JP 2004-259513 A Japanese Patent Laid-Open No. 2005-63686 JP-A-5-31000 Japanese Patent Laid-Open No. 10-327900 JP 2006-136263 A JP 2007-20555 A JP-A-10-117800 Japanese Patent Application No. 58-75930 JP 2007-124933 A Japanese Patent No. 3493026

The conventional lignocellulose pretreatment method has to be performed under high-temperature and high-pressure conditions, so that the equipment is expensive and a large amount of energy is required for pulverization. Therefore, from the viewpoint of cost and energy recovery from biomass. There was also a problem.
It is an object of the present invention to provide a pretreatment method that makes it possible to promote enzymatic saccharification of lignocellulose using raw material of bark, which is an unused resource as biomass, and with less energy under relatively mild conditions. And

  As a result of diligent research to solve the above problems, the present invention has a low lignin content as compared with xylem, paying attention to bark containing a large amount of soluble components, and by selecting and employing the following respective technical means, It is an invention of a “method for producing a saccharide from a bark raw material” that makes it possible to promote the saccharification of the raw bark with energy.
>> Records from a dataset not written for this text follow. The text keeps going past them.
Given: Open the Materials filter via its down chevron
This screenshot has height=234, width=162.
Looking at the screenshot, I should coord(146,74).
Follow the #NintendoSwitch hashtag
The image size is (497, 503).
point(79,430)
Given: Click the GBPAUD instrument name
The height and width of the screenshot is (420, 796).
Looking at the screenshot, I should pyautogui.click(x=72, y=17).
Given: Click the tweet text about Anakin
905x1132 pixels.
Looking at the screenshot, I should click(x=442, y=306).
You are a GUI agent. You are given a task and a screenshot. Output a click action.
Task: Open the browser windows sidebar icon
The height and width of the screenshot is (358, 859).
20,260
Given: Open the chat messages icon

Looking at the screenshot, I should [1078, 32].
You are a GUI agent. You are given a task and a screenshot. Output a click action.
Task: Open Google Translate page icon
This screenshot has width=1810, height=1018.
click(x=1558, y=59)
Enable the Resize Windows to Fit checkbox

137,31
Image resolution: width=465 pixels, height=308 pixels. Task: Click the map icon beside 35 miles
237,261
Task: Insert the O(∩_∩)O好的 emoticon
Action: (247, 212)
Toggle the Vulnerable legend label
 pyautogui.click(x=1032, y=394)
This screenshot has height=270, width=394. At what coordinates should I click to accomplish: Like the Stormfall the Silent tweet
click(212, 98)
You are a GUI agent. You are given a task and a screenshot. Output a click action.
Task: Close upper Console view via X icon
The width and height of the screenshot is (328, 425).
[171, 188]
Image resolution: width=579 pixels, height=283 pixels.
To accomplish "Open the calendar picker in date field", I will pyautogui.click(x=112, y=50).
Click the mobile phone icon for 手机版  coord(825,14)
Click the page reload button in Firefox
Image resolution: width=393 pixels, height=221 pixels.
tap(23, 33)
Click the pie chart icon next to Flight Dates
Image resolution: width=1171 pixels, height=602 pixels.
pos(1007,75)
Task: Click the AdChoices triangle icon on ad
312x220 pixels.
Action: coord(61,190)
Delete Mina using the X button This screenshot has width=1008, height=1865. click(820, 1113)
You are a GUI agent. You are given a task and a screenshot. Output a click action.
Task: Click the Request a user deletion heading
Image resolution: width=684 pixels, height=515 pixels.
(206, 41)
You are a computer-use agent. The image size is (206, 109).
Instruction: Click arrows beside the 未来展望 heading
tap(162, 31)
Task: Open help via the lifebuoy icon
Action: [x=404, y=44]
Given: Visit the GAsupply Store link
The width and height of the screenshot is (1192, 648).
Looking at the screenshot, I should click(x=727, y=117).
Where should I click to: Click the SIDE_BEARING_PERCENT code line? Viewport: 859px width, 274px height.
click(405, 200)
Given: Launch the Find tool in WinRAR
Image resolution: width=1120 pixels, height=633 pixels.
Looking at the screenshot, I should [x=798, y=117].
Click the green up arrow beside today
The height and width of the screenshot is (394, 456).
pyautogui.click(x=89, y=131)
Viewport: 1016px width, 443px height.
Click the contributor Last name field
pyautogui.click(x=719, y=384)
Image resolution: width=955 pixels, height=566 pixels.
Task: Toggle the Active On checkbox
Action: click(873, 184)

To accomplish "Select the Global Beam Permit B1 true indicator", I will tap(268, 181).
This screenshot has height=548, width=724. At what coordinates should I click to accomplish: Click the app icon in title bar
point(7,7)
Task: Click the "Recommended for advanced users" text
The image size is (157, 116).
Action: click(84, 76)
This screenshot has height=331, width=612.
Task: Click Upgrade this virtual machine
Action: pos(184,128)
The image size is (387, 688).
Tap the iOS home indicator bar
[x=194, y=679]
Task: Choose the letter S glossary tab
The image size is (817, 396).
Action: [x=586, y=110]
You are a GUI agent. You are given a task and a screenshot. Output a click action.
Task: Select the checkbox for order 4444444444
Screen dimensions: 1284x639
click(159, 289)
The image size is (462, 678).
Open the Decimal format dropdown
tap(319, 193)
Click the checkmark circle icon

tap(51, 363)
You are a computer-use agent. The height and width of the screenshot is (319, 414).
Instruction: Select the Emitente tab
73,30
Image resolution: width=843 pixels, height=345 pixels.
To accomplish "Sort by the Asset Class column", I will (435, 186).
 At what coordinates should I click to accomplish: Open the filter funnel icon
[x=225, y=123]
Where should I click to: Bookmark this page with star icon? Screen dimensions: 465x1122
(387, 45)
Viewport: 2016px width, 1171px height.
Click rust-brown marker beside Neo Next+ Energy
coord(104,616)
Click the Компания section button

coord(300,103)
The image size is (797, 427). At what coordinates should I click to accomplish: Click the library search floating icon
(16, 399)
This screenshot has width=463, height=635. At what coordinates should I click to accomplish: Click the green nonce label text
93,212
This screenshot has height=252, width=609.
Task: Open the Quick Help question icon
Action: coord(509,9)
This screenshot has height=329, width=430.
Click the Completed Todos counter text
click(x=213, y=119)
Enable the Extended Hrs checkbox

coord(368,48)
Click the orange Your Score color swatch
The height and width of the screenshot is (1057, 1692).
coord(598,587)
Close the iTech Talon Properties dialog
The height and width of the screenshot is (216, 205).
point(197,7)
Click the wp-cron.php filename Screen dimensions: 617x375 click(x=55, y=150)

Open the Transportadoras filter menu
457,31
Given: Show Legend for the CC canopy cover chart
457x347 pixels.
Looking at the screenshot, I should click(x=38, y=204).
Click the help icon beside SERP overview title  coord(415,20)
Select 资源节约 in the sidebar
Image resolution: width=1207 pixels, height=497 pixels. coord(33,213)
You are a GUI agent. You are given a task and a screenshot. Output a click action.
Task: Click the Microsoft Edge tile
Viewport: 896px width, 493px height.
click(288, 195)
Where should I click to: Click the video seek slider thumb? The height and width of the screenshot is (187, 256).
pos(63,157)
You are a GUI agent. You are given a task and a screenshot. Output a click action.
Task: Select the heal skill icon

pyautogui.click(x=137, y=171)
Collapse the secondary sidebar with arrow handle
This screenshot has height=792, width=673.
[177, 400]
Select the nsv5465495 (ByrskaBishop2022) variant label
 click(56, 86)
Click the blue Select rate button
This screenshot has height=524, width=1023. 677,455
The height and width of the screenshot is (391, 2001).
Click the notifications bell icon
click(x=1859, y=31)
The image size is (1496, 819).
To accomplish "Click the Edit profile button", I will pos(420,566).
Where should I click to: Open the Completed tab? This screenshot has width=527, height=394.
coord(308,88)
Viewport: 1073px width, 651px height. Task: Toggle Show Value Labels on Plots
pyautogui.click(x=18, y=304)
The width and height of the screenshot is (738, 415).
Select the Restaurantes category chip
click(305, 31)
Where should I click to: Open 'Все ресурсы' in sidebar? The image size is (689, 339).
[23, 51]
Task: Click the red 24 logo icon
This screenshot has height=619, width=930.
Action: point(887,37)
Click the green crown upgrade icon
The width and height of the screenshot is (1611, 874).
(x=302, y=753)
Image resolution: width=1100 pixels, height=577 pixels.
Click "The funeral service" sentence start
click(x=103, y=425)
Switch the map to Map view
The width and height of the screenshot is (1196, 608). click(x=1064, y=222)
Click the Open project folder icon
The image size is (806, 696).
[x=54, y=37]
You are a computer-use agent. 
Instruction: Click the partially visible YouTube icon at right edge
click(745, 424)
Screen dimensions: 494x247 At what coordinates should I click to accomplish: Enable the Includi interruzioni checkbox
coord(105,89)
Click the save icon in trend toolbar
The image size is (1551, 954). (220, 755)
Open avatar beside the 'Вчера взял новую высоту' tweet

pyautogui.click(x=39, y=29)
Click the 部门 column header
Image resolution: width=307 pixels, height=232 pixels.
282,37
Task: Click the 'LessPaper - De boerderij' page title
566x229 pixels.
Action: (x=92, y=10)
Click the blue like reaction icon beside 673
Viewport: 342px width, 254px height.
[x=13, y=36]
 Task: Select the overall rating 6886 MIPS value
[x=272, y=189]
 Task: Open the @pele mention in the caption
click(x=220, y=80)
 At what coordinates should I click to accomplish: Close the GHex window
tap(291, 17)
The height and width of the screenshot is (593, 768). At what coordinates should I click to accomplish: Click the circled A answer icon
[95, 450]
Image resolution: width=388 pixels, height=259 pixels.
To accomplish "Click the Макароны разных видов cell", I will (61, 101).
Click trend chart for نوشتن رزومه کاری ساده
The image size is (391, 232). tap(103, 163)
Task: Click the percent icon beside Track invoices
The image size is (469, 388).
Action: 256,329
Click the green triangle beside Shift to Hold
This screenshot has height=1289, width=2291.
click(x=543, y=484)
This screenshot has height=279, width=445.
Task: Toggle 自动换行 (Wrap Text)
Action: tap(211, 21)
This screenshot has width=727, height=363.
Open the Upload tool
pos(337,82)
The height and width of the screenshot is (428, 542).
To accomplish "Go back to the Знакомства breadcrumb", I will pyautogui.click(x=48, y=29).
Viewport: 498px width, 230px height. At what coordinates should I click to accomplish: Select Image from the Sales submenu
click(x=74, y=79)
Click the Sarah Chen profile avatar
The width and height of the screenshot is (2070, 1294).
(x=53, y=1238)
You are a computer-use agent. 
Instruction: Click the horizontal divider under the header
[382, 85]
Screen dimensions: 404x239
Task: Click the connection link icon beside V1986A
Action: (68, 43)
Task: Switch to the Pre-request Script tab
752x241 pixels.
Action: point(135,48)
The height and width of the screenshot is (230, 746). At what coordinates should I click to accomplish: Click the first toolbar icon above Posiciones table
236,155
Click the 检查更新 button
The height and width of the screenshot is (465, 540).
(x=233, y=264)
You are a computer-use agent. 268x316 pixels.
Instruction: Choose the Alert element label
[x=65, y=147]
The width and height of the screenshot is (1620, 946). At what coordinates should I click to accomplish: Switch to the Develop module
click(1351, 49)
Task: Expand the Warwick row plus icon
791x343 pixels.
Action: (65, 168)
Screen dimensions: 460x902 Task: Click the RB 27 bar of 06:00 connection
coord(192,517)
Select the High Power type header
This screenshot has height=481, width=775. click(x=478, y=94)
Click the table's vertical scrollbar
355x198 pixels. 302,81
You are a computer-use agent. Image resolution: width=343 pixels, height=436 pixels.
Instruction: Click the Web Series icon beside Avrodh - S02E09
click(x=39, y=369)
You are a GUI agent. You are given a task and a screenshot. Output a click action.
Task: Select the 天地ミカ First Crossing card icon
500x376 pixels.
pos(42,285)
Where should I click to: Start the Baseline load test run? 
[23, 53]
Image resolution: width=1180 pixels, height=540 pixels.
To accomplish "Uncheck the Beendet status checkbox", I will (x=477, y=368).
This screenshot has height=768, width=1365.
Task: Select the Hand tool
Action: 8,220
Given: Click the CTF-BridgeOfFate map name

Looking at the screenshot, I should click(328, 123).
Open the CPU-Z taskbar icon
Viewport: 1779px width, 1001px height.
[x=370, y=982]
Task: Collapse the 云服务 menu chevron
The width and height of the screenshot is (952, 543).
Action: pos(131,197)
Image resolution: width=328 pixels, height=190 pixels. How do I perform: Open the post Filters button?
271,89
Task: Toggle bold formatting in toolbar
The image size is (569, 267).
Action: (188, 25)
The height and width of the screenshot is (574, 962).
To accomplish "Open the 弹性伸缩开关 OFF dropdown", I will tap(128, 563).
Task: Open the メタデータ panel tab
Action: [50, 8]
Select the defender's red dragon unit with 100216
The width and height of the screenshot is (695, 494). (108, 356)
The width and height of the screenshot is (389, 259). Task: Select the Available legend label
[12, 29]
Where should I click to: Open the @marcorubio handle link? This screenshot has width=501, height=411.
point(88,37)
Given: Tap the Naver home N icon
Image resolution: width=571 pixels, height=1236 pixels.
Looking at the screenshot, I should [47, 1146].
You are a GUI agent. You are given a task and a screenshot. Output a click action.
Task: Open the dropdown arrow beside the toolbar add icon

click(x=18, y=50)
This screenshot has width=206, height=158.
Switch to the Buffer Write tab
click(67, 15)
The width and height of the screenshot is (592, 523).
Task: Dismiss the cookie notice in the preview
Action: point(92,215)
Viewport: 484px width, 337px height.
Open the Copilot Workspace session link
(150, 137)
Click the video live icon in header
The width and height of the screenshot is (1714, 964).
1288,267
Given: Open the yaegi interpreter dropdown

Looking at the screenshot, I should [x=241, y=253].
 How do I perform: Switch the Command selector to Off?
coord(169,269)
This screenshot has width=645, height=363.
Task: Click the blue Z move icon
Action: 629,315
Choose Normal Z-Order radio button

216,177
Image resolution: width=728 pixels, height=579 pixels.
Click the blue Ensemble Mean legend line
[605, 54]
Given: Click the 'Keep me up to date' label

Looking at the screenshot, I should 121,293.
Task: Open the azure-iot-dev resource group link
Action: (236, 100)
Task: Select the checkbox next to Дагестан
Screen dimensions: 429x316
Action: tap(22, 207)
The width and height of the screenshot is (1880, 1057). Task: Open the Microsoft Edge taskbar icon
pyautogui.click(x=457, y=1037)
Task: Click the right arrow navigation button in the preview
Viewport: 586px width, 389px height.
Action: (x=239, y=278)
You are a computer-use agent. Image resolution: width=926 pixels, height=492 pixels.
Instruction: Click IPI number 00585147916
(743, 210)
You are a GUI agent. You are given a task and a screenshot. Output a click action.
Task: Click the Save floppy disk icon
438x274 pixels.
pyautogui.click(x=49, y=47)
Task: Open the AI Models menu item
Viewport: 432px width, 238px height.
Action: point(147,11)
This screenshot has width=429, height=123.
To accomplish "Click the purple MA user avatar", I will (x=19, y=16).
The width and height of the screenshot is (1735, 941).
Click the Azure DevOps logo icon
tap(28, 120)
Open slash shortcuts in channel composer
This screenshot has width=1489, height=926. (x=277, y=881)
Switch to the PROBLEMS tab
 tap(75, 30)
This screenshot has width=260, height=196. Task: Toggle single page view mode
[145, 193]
(1) A warm water treatment step in which the bark raw material is wet-treated with warm water, a mechanical crush treatment step in which the hot water treatment bark from the warm water treatment step is mechanically crushed, and the crushed bark using an alkaline compound aqueous solution. The alkali-treated bark is prepared by treatment according to the alkali treatment step of dipping treatment, and the alkali-treated bark is saccharified with an enzyme.

(2) The warm water treatment step in (1) is an immersion treatment step in which warm water is used at a ratio of 20 parts by mass or less with respect to 1 part by mass of the dry bark raw material.

(3) The immersion treatment temperature in the hot water treatment step in (1) to (2) is 50 ° C to 130 ° C, preferably 80 to 100 ° C.

(4) The warm water treatment step in the above (1) to (3) is a treatment step in which the bark raw material immersion treatment time with warm water is 1 minute to 72 hours, more preferably 5 minutes to 3 hours.

(5) An aqueous solution of at least one alkali compound selected from the group consisting of sodium hydroxide, potassium hydroxide, calcium hydroxide, calcium oxide, sodium carbonate and ammonia in the alkali treatment step in the above (1) to (4) It is set as the immersion treatment process by.

(6) An alkaline compound aqueous solution in which the alkali treatment step in the above (1) to (5) sets the addition amount of the alkali compound to 0.1 to 50 parts by mass with respect to 100 parts by mass of the dried bark. The dipping process was performed.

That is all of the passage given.